Chaque participant a à son poignet, délicatement apposé par Zéro après leur enlèvement, un bracelet portant un numéro, allant, vous l'avez deviné, de « 1 » à « 9 ». Chaque porte numérotée possède du reste un cadenas élaboré à ses côtés, appelé un « RED » pour REcognition Device ou « module de reconnaissance » : c'est un genre de scanner qui reconnaît le chiffre du bracelet porté par un participant, et il faut apposer la paume de la main sur ce dernier pour qu'il le scanne et l'enregistre. Pour ouvrir la porte, il faut que la racine numérique (digital root) des nombres enregistrés correspondent au numéro de la porte.
Une racine numérique, ou résidu d'un entier naturel, est un chiffre obtenu en additionnant mécaniquement tous les chiffres d'un nombre donné, puis de ce résultat s'il est composé de deux chiffres ou plus jusqu'à atteindre un seul chiffre. Par exemple, la racine de cent-vingt-trois (123) est 6 (1 + 2 + 3 = 6), et celle de vingt-quatre-mille-cinq-cent-soixante-dix-huit (24578) est 8 (2 + 4 + 5 + 7 + 8 = 26, 2 + 6 = 8).
Une autre règle est en vigueur : seules des équipes de 3 à 5 personnes uniquement peuvent passer une porte. Une fois celle-ci ouverte, elle le reste pendant neuf secondes, après quoi elle se referme. Cependant, une fois qu'une personne portant un bracelet a passé celle-ci, son bracelet commence un compte-à-rebours de 81 secondes (9 x 9, on remarquera que la racine numérique de 81 est 9 également) : s'il n'est pas désactivé en posant la paume de la main sur un autre scanner situé derrière la porte, appelé ici DEAD (DEActivation Device, « module de désactivation »), il enclenche une bombe que Zéro a fait ingérer aux participants avant ces événements, les tuant ainsi tout net.
Dernière règle : seules les personnes qui ont scanné le RED peuvent valider le DEAD. Si une autre personne se faufile dans la porte numérotée sans avoir posé sa main, il ne pourra pas désactiver le compte-à-rebours, et mourra nécessairement.

Ce bracelet dictera vos moindres faits et gestes à présent.
Le genre de clé qu'il vous faudra trouver : elles portent toutes un symbole de planète, ici Saturne.

Voilà, les règles sont posées, et les neuf participants de faire équipe malgré eux pour trouver la neuvième porte en respectant ces consignes et en résolvant les nombreuses énigmes de Zéro.
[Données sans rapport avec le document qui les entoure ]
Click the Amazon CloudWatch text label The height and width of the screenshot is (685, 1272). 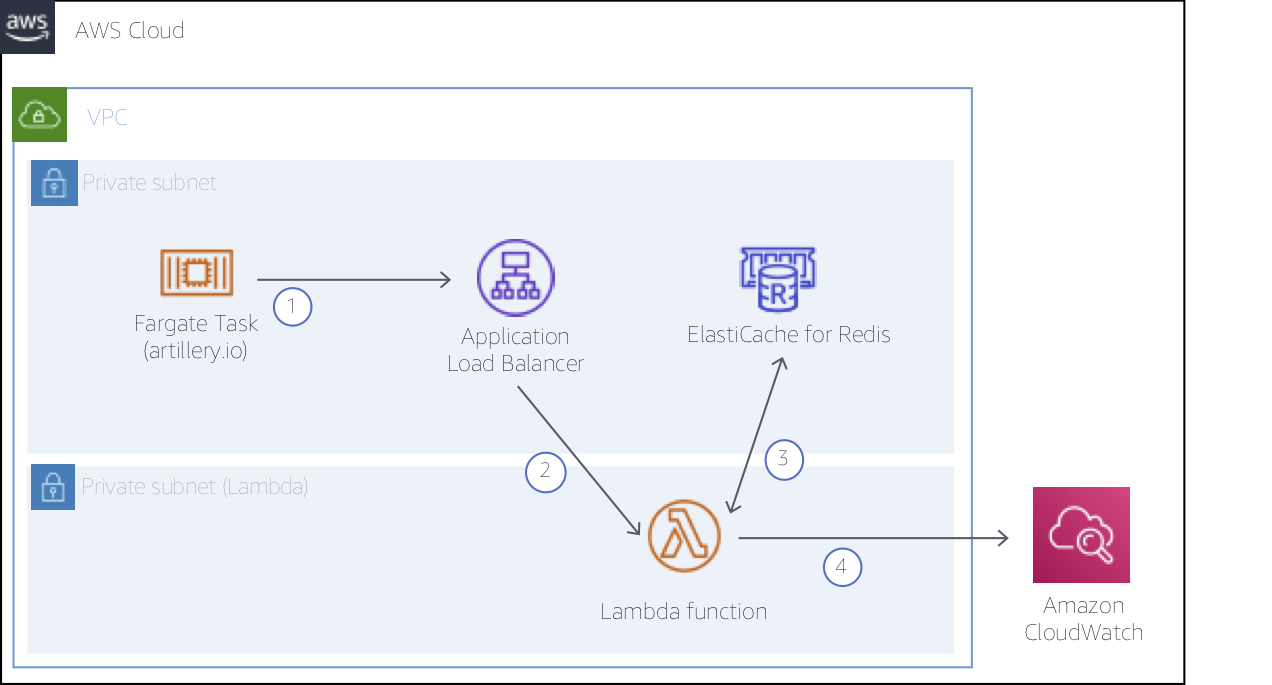tap(1084, 619)
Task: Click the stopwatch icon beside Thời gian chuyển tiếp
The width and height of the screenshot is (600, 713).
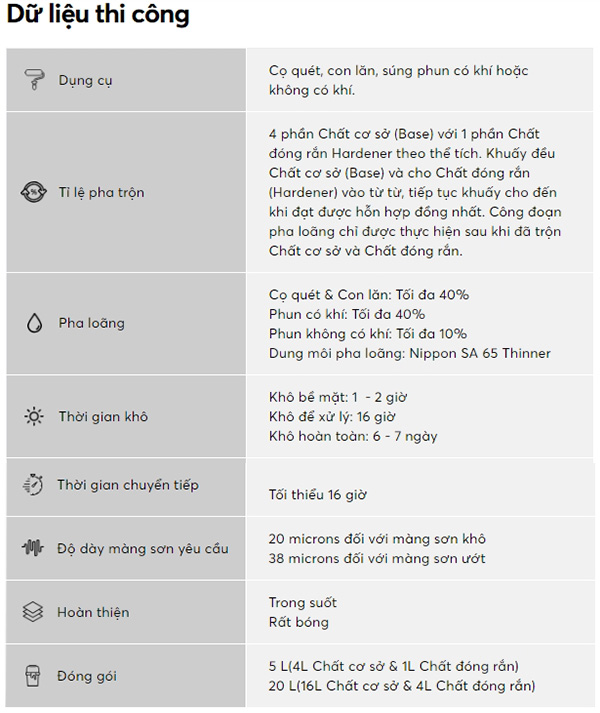Action: 33,485
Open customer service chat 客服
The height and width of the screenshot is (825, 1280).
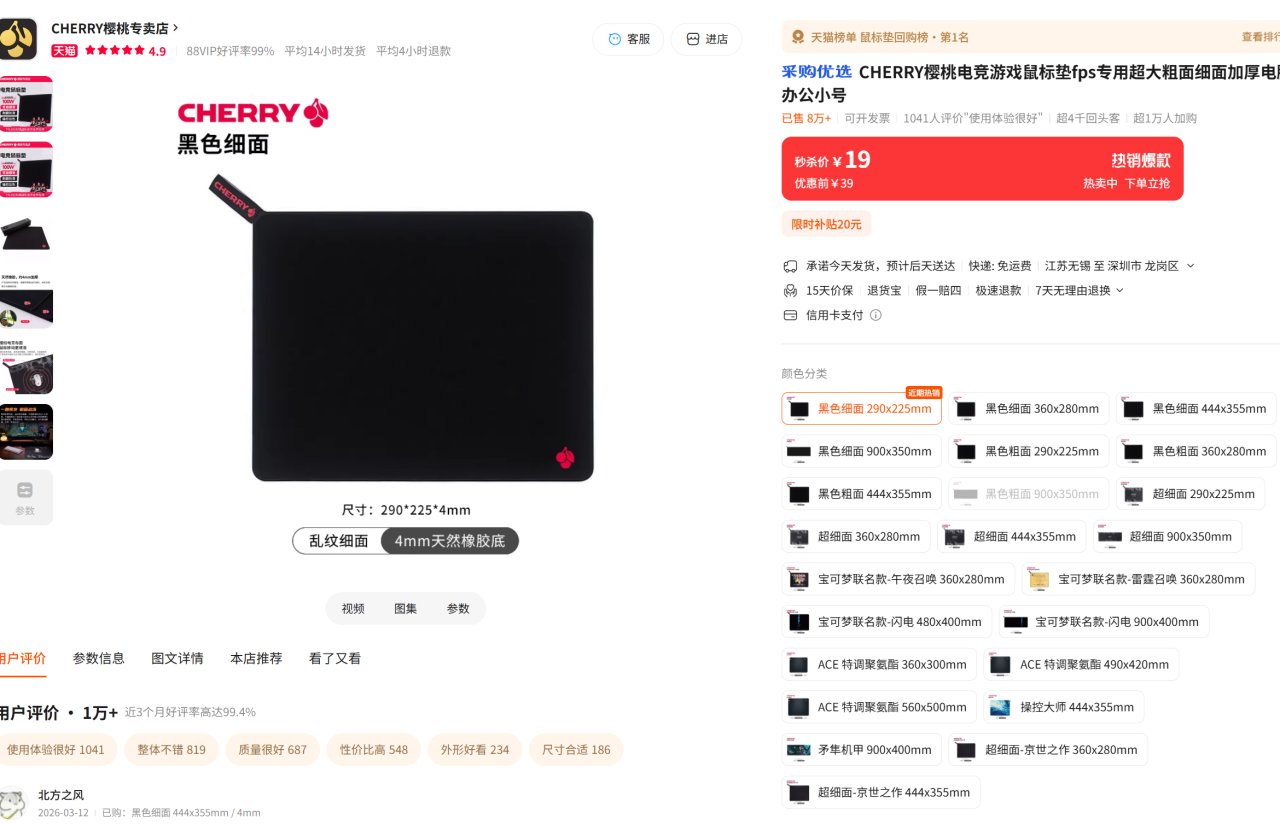[628, 39]
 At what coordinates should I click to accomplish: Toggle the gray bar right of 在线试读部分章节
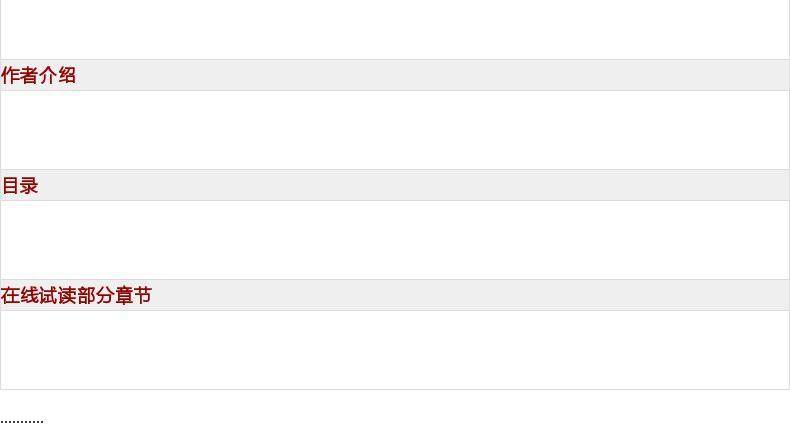pyautogui.click(x=470, y=296)
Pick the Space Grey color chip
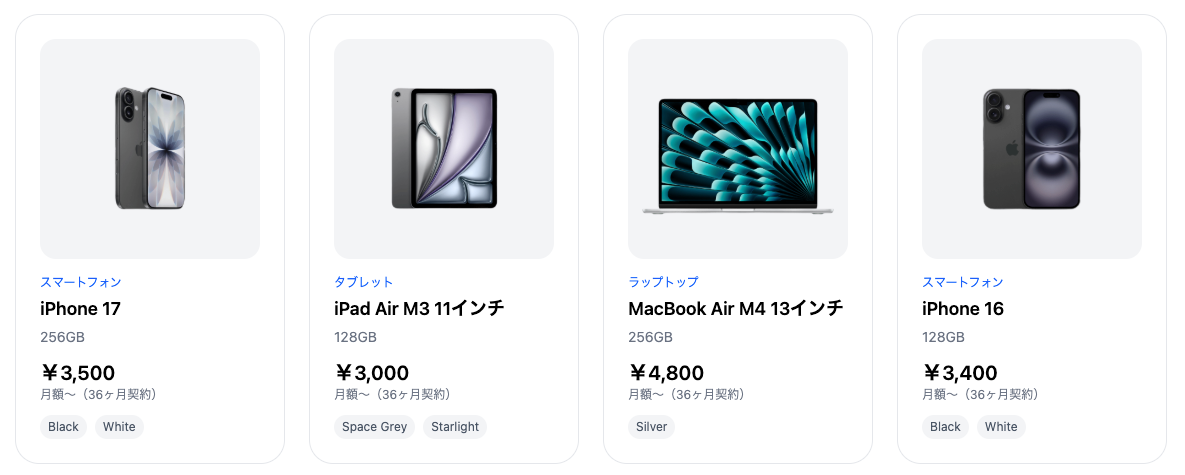1185x475 pixels. click(374, 427)
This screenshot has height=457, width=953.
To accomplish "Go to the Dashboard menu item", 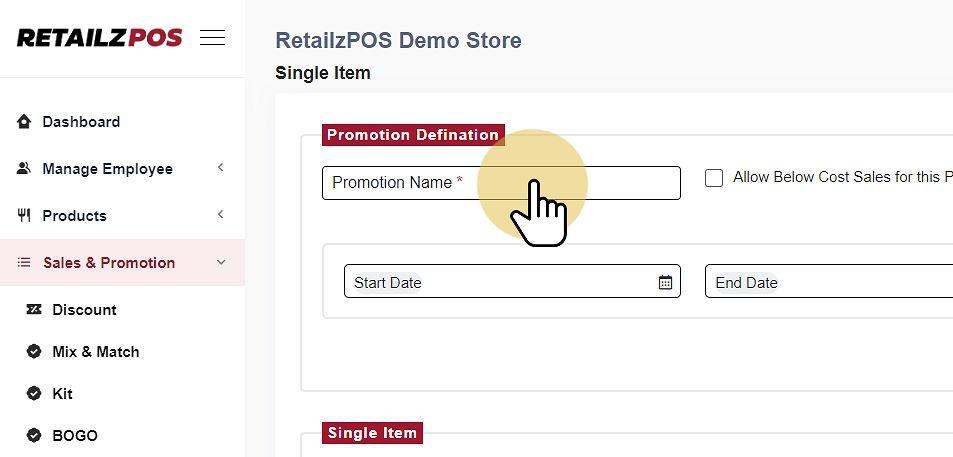I will tap(81, 122).
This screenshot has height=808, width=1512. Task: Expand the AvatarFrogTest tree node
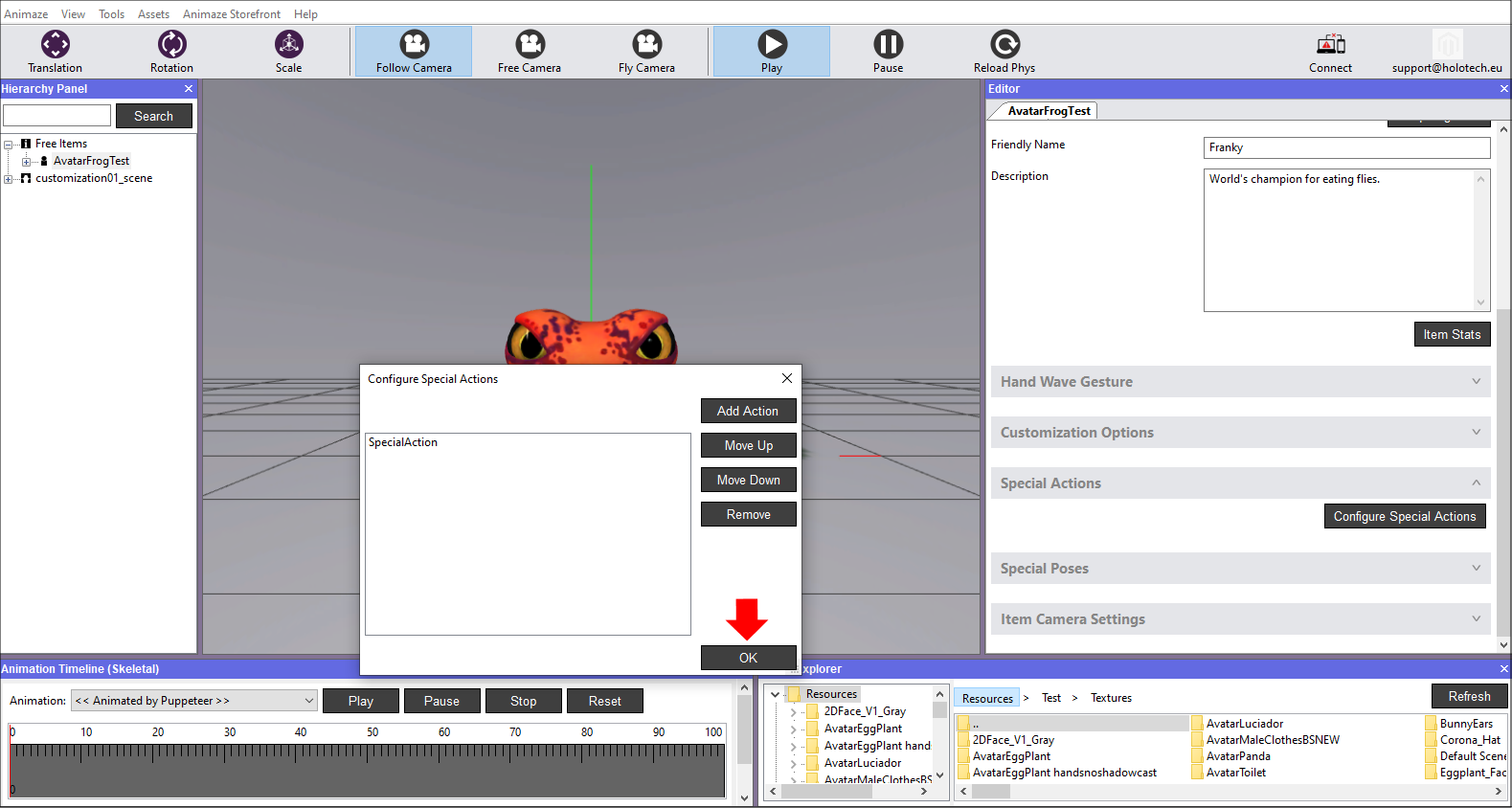pos(26,162)
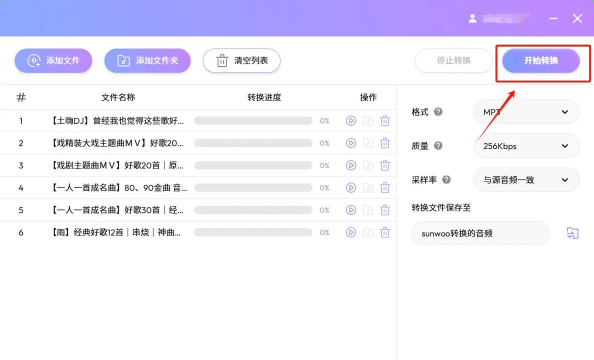Viewport: 594px width, 360px height.
Task: Open output folder icon for file 3
Action: coord(368,166)
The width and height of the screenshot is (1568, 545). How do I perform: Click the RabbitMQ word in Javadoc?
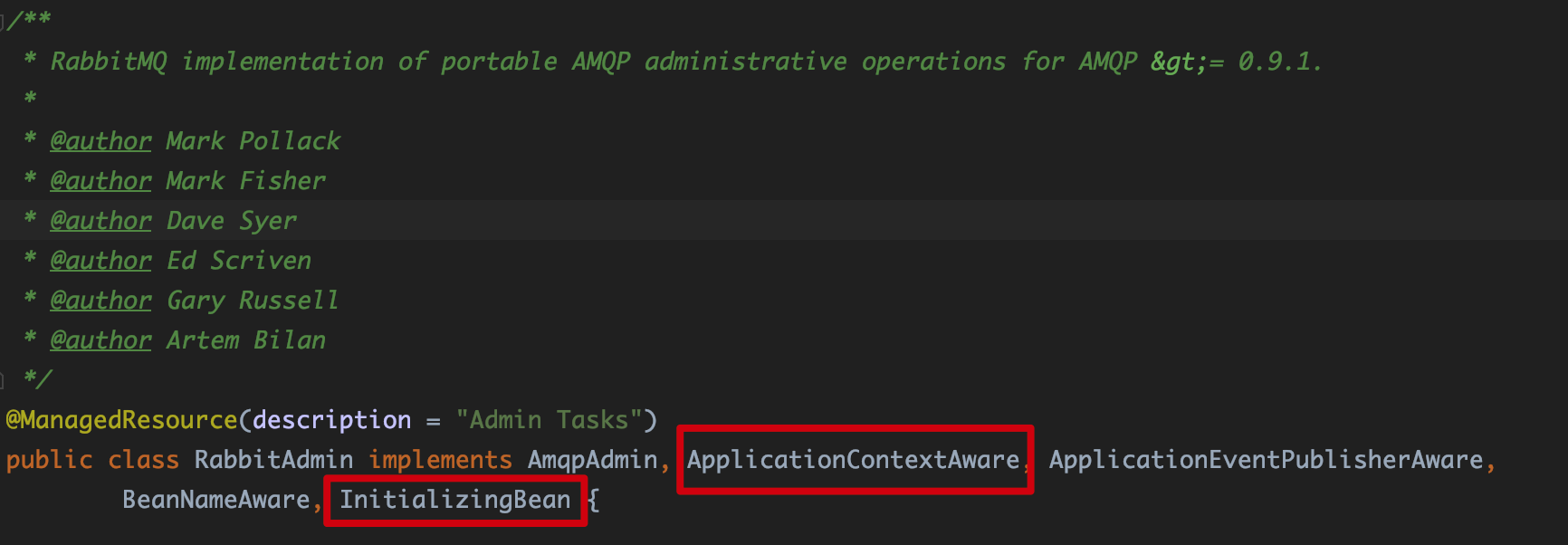(x=109, y=62)
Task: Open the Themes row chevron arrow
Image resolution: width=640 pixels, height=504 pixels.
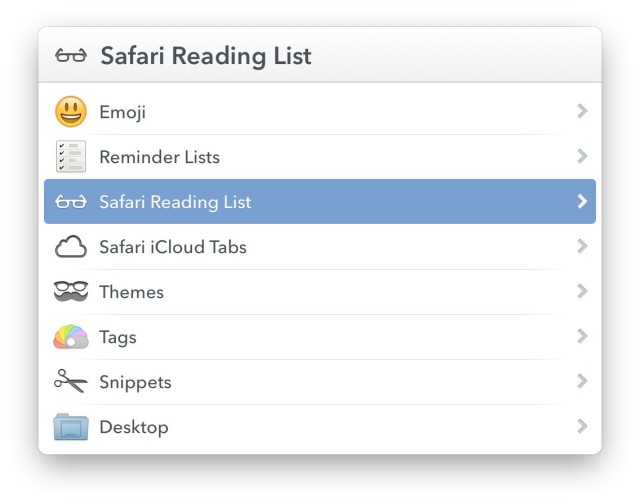Action: (x=582, y=292)
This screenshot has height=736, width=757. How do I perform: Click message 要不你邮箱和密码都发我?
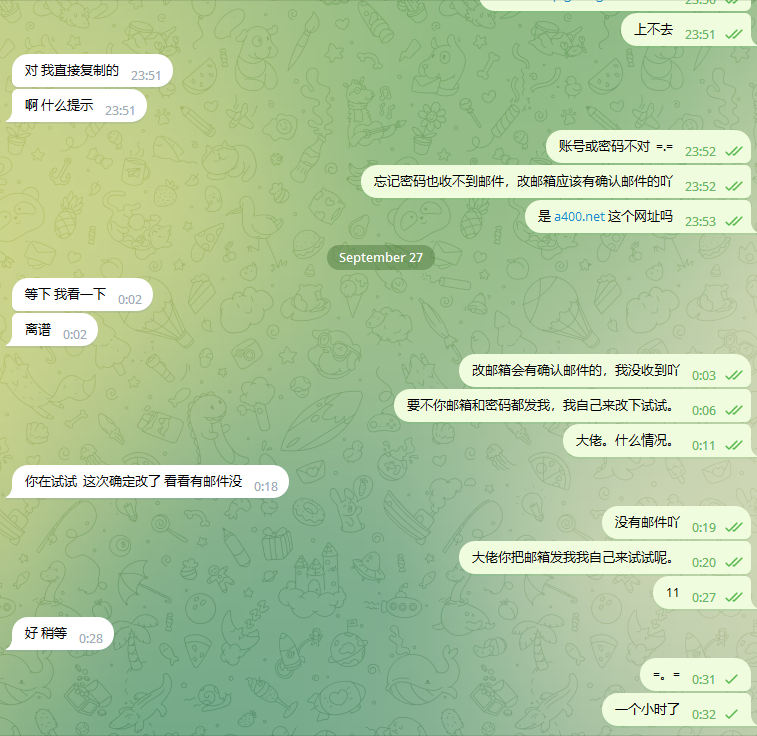coord(572,405)
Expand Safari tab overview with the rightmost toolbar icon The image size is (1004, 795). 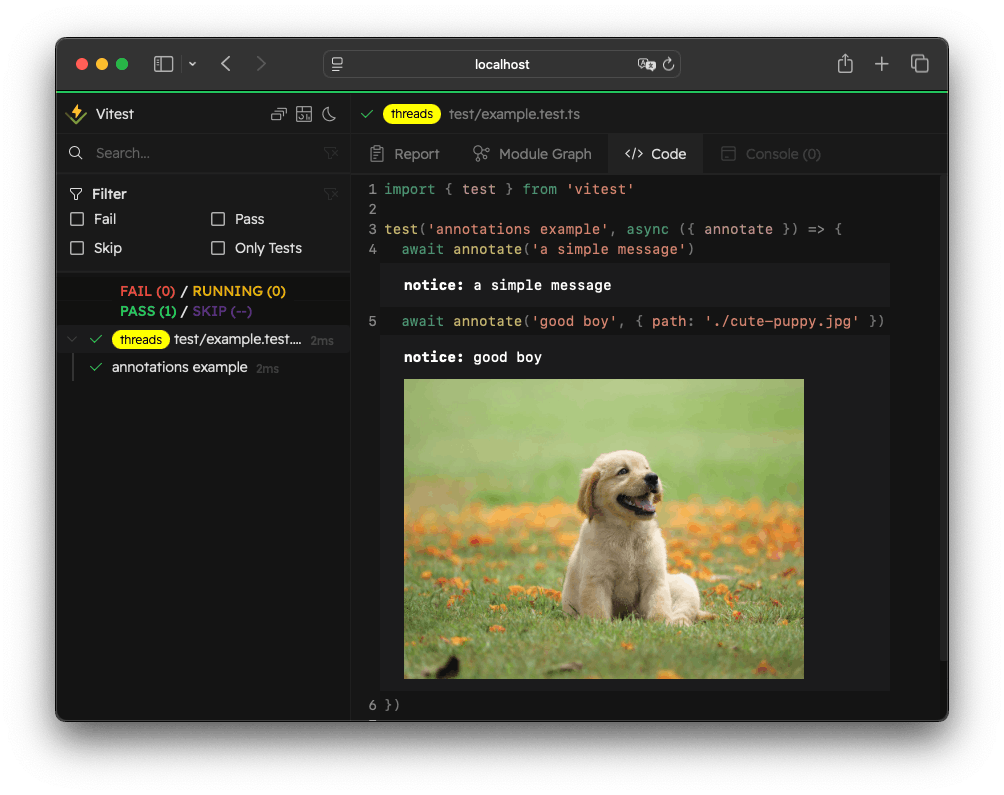(x=919, y=63)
Avant de revenir sur cette histoire et le gameplay du jeu, petite présentation des personnages que vous serez amené à suivre. Ils seront désignés par des noms de code correspondant à leur numéro de bracelet car, craignant que Zéro ne les espionne, ils n'ont pas voulu lui donner trop d'informations sur leur personne.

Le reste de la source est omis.